External events do not include
a. interaction between an entity and its environment.
b. a change in the price of a good or service that an entity buys or sells, a flood or earthquake.
c. improvement in technology by a competitor.
d. using buildings and machinery in operations.
The correct answer and explanation is :
The correct answer is d. using buildings and machinery in operations.
Explanation:
External events refer to factors or occurrences that happen outside the direct control of an entity but can impact its operations, performance, or financial condition. These events are typically driven by forces or activities that occur in the broader environment or market. Let’s break down the options:
- a. Interaction between an entity and its environment:
- This is considered an external event.
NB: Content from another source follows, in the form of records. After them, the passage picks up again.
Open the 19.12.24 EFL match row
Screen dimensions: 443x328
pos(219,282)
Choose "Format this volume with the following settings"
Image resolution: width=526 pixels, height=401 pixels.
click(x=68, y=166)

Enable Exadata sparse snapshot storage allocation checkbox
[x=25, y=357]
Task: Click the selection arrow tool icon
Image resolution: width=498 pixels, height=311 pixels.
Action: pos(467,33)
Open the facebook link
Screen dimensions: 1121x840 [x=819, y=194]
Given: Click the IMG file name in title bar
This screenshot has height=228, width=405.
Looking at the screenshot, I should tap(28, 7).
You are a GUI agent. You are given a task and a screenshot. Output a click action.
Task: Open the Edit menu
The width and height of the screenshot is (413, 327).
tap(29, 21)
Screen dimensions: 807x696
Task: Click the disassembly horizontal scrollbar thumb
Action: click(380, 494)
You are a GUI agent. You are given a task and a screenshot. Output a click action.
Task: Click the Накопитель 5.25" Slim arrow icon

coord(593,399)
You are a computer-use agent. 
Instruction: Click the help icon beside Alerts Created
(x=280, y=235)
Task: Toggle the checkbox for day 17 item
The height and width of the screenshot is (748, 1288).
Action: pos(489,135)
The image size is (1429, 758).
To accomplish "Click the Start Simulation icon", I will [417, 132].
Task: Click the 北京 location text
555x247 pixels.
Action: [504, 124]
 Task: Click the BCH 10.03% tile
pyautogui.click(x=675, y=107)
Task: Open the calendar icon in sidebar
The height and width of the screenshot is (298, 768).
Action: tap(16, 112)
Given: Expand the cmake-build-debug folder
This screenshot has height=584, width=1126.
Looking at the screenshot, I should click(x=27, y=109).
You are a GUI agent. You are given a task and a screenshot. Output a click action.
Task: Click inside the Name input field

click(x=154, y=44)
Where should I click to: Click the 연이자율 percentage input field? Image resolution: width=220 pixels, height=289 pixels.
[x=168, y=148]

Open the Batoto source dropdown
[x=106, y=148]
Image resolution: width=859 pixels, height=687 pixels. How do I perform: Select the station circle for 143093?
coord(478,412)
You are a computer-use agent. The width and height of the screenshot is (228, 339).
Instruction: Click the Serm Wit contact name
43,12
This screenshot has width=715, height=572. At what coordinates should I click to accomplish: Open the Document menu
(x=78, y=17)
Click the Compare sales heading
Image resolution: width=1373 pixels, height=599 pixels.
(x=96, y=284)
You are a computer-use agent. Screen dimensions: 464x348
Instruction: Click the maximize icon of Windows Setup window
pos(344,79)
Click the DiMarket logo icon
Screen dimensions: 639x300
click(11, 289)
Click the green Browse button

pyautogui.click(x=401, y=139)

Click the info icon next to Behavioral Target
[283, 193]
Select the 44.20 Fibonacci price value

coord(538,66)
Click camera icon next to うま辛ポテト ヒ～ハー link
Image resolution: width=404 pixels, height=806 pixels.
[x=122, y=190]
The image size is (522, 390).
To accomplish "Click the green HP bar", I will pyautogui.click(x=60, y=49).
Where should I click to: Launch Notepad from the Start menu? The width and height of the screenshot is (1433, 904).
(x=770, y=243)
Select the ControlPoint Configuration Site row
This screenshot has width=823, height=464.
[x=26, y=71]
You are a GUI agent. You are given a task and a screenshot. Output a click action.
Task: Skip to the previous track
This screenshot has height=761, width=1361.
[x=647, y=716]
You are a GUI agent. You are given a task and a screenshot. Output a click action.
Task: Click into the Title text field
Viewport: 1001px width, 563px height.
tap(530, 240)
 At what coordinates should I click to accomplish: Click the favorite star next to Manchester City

An entity’s interactions with its environment, such as customers, suppliers, competitors, and regulators, are external to the entity’s internal operations and can significantly influence its success or failure. For example, changes in consumer preferences or new government regulations are external events.
- b. A change in the price of a good or service that an entity buys or sells, a flood or earthquake:
- This is another example of external events. Price changes and natural disasters like floods or earthquakes are events beyond the entity’s control. Such occurrences can directly affect the entity’s operations, costs, and profitability.
- c. Improvement in technology by a competitor:
- Technological improvements by competitors are also external events. These innovations may lead to competitive pressures or market shifts, influencing the entity’s own operations and strategies. While the entity may respond by adopting new technologies, the actual advancement is an external event.
- d. Using buildings and machinery in operations:
- This option does not represent an external event. The use of buildings and machinery is an internal operational activity, part of the entity’s daily business process. These resources are controlled by the entity, and their utilization is within the internal environment of the company.
In summary, external events typically come from outside the entity’s direct control or influence. These include market changes, environmental factors, and technological advancements by external parties. On the other hand, activities like using buildings and machinery in operations are internal processes and are not considered external events.